"I do think it; that is to say, I think it very probable. I cannot explain to you, Adela, all the turns of my mind, or of my heart. I would not for worlds of gold marry a man I did not love."
"And do not you love Mr. Bertram?"
"Yes, I do; at times very, very much; but I fear the time may come when I may love him less. You will not understand me; but the fact is, I should love him better if he were less worthy of my love—if he were more worldly."
"No, I do not understand that," said Adela, thinking of her love, and the worldly prudence of him who should have been her lover.
"That is it—you do not understand me; and yet it is not selfishness on my part. I would marry a man in the hope of making him happy."
"Certainly," said Adela; "no girl should marry unless she have reasonable hope that she can do that."
"He would wish me to go to him now, at once; when we have no sufficient income to support us."
"Four hundred a year!" said Adela, reproachfully.
"What would four hundred a year do in London? Were I to consent, in a year or two he would be sick of me.

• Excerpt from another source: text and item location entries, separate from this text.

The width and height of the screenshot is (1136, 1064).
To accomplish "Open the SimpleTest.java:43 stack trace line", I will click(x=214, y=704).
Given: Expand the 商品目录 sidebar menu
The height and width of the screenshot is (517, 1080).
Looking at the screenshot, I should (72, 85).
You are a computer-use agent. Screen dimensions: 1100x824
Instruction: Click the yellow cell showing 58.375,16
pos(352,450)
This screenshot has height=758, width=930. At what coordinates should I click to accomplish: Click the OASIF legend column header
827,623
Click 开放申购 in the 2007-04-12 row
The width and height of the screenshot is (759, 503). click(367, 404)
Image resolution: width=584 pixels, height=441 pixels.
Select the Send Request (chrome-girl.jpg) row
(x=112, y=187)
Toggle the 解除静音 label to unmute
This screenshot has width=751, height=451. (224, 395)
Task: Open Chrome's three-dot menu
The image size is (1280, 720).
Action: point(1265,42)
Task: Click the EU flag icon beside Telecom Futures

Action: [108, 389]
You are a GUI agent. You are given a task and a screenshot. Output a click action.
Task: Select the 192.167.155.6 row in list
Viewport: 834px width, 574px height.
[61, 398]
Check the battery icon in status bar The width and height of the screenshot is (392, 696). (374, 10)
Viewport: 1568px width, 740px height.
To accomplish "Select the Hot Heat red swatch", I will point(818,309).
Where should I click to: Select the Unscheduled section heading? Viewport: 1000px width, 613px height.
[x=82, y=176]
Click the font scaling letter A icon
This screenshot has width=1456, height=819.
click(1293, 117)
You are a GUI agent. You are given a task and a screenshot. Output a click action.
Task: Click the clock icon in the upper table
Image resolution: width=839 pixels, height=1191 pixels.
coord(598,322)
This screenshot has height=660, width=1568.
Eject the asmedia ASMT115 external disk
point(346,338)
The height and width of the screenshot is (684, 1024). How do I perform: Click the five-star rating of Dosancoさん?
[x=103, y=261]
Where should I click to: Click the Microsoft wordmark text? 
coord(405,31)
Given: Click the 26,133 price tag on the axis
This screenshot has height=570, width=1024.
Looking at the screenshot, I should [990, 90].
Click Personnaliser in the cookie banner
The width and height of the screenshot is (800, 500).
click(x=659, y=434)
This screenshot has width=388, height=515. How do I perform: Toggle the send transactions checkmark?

He would be a wretched man, unless, indeed, his law-courts and his club kept him from being wretched;—his home would not do so."
Adela silently compared the matter with her own affairs: her ideas were so absolutely different. "If he could have contented himself to live upon potatoes," she had once thought to herself, "I could have contented myself to live on the parings." She said nothing of this however to Caroline. Their dispositions she knew were different. After all, it may be that Miss Waddington had a truer knowledge of human nature.